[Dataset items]
------

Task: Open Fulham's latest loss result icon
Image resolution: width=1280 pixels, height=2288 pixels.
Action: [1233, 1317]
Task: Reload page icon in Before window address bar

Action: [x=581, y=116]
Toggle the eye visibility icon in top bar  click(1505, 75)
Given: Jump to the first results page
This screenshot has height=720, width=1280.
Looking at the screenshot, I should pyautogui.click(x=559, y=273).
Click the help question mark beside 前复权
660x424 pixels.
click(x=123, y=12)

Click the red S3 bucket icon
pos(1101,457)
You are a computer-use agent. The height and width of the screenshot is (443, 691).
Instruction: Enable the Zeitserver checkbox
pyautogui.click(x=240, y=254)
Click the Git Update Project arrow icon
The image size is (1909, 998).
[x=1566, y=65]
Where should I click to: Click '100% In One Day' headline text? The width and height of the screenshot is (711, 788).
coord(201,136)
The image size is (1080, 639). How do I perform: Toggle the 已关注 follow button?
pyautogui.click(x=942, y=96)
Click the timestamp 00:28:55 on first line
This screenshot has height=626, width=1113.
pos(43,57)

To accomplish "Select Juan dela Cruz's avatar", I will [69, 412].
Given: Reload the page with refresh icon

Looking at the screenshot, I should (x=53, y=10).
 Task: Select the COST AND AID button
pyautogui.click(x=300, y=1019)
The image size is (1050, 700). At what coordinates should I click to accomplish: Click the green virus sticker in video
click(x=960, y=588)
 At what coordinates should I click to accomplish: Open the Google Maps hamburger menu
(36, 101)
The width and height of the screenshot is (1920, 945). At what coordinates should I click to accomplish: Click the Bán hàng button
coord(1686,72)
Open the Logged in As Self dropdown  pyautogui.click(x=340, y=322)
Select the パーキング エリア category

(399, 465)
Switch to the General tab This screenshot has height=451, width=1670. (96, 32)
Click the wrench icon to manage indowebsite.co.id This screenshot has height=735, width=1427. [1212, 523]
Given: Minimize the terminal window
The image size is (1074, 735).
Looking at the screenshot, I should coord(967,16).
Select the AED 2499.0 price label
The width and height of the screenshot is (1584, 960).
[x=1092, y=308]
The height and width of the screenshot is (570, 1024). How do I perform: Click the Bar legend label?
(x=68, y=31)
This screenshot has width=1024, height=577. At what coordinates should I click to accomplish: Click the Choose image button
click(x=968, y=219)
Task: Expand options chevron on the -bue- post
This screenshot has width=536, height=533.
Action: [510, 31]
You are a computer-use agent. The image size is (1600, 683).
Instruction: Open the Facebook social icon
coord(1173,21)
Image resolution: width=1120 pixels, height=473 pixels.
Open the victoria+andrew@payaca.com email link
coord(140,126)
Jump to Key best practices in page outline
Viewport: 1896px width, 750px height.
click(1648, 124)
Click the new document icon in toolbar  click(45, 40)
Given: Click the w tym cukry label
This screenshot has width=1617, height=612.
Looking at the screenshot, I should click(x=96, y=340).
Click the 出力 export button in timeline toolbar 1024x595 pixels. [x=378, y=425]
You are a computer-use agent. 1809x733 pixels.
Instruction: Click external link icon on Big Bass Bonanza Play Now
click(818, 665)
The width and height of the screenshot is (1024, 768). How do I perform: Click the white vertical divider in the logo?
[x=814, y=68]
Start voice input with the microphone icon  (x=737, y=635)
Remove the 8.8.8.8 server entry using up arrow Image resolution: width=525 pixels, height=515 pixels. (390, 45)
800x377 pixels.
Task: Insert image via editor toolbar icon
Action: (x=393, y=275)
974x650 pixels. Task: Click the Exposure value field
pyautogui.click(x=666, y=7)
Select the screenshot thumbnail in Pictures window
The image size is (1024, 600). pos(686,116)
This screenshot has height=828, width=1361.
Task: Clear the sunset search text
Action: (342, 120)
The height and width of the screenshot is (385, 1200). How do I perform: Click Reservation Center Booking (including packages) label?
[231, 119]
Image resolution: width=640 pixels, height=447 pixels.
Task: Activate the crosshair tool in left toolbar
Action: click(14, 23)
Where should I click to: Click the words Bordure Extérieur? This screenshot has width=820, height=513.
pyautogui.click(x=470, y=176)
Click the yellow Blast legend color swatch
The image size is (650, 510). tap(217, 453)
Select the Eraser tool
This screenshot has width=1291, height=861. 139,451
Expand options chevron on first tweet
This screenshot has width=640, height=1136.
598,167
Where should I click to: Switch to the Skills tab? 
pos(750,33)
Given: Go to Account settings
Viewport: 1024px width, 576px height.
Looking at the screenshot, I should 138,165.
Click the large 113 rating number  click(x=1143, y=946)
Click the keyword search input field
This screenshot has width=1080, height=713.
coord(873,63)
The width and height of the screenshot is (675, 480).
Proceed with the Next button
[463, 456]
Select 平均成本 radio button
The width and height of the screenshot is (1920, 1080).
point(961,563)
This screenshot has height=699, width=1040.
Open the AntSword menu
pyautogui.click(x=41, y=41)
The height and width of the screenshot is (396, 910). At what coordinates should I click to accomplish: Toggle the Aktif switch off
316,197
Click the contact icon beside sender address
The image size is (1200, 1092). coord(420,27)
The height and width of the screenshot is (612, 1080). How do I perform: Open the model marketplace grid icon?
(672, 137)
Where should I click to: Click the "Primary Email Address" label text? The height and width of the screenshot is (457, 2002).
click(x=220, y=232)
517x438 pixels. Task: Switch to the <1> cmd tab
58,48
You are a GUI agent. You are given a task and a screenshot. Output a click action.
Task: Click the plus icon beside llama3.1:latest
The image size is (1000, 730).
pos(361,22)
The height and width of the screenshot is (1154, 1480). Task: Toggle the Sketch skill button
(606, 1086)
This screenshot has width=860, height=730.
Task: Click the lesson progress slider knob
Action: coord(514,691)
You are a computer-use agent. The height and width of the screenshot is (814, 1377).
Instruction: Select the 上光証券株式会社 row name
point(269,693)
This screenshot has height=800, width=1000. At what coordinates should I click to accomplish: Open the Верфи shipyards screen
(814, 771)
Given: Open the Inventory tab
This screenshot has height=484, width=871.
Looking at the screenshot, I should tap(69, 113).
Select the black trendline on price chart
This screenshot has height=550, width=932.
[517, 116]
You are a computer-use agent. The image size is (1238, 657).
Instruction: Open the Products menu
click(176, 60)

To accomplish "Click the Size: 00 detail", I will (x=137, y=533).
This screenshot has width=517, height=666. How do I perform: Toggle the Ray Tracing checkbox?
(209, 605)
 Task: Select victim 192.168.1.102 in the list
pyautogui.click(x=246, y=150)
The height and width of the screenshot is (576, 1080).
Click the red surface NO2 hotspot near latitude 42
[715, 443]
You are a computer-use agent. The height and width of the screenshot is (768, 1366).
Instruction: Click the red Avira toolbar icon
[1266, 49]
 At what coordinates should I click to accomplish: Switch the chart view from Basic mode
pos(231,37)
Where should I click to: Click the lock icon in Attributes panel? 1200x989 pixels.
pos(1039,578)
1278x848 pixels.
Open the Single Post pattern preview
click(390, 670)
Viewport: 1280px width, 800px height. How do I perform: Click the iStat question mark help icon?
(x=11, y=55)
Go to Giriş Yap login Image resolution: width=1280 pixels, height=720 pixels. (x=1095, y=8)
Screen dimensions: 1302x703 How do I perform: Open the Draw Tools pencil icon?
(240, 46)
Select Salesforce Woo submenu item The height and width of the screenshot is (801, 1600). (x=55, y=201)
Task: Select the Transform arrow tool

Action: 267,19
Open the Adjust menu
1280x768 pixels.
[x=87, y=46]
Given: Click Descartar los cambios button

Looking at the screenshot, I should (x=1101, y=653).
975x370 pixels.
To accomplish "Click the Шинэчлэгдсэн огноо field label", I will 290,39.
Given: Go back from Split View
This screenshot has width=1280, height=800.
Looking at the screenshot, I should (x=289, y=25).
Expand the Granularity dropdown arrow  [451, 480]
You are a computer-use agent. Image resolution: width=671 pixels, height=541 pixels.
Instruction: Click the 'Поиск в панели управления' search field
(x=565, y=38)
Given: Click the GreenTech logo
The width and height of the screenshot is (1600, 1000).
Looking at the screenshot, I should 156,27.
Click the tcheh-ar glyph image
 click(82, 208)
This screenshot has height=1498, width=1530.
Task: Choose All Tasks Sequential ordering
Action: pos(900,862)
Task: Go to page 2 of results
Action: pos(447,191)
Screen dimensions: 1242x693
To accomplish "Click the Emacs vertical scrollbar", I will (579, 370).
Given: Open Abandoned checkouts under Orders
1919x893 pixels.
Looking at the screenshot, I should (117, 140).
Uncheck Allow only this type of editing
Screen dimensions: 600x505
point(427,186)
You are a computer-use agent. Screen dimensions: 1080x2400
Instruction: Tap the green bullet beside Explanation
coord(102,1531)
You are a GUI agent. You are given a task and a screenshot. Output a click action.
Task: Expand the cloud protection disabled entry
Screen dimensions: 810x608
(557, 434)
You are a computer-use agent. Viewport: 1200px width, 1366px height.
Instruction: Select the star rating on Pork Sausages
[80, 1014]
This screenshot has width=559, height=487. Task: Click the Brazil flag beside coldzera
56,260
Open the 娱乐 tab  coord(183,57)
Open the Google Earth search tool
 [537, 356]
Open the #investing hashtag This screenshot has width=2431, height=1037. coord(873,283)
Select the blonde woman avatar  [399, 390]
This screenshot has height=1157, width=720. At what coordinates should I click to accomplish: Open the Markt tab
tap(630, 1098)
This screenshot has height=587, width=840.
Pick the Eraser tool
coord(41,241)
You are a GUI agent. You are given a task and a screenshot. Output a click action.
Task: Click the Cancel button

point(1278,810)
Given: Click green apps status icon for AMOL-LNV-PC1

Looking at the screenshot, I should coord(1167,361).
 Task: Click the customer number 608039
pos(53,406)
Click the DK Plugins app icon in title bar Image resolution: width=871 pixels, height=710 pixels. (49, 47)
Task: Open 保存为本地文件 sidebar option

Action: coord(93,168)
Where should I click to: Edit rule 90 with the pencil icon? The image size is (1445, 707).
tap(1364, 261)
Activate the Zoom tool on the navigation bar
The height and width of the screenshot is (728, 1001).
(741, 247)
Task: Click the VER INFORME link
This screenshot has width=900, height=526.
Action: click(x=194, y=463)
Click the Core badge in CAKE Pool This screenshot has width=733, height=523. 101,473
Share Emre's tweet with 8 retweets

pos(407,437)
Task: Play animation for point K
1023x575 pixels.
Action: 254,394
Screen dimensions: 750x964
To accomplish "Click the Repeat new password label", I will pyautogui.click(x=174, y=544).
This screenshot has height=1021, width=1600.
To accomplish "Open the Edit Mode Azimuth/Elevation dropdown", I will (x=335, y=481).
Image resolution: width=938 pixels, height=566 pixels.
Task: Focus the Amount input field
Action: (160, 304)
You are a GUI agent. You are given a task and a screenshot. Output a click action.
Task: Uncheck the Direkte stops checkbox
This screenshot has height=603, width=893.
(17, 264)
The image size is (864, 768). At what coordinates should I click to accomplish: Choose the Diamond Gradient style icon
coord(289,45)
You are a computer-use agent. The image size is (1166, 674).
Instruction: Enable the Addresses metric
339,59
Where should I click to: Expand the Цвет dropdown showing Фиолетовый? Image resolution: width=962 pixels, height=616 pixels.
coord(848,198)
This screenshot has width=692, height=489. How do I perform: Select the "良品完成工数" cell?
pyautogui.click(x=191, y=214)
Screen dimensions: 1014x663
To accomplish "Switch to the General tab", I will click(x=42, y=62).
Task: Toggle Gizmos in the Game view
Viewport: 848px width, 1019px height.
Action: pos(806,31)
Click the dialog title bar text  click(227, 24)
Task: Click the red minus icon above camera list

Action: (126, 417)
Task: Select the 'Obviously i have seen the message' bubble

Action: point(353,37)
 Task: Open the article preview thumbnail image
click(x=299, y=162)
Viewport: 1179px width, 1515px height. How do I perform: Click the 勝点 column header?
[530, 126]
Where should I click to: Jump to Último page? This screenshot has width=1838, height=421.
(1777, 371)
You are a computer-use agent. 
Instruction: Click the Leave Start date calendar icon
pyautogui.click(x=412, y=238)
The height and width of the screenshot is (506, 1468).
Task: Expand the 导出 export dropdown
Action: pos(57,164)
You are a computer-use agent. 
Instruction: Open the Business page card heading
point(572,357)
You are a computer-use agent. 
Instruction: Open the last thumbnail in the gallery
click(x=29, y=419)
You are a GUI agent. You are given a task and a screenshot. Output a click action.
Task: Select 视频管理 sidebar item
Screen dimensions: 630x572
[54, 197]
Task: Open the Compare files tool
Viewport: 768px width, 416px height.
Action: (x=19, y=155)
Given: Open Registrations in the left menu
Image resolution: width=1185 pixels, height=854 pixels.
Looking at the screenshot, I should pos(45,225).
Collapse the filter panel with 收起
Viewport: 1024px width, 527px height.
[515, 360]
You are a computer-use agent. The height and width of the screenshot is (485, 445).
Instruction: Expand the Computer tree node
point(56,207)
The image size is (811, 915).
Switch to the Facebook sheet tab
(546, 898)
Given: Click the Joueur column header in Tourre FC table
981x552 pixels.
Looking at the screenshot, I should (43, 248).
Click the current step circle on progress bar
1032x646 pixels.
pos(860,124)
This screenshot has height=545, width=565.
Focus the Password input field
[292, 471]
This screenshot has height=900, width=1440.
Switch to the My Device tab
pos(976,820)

------

**What you need to do:** Here the output must be the lines above from the line with "Given: Click Descartar los cambios button" to the line with "Open the 娱乐", both included, duplicated word for word and nothing else.

**Result below:**
Given: Click Descartar los cambios button

Looking at the screenshot, I should (x=1101, y=653).
975x370 pixels.
To accomplish "Click the Шинэчлэгдсэн огноо field label", I will 290,39.
Given: Go back from Split View
This screenshot has width=1280, height=800.
Looking at the screenshot, I should (x=289, y=25).
Expand the Granularity dropdown arrow  [451, 480]
You are a computer-use agent. Image resolution: width=671 pixels, height=541 pixels.
Instruction: Click the 'Поиск в панели управления' search field
(x=565, y=38)
Given: Click the GreenTech logo
The width and height of the screenshot is (1600, 1000).
Looking at the screenshot, I should 156,27.
Click the tcheh-ar glyph image
 click(82, 208)
This screenshot has height=1498, width=1530.
Task: Choose All Tasks Sequential ordering
Action: pos(900,862)
Task: Go to page 2 of results
Action: pos(447,191)
Screen dimensions: 1242x693
To accomplish "Click the Emacs vertical scrollbar", I will (579, 370).
Given: Open Abandoned checkouts under Orders
1919x893 pixels.
Looking at the screenshot, I should (117, 140).
Uncheck Allow only this type of editing
Screen dimensions: 600x505
point(427,186)
You are a computer-use agent. Screen dimensions: 1080x2400
Instruction: Tap the green bullet beside Explanation
coord(102,1531)
You are a GUI agent. You are given a task and a screenshot. Output a click action.
Task: Expand the cloud protection disabled entry
Screen dimensions: 810x608
(557, 434)
You are a computer-use agent. Viewport: 1200px width, 1366px height.
Instruction: Select the star rating on Pork Sausages
[80, 1014]
This screenshot has width=559, height=487. Task: Click the Brazil flag beside coldzera
56,260
Open the 娱乐 tab  coord(183,57)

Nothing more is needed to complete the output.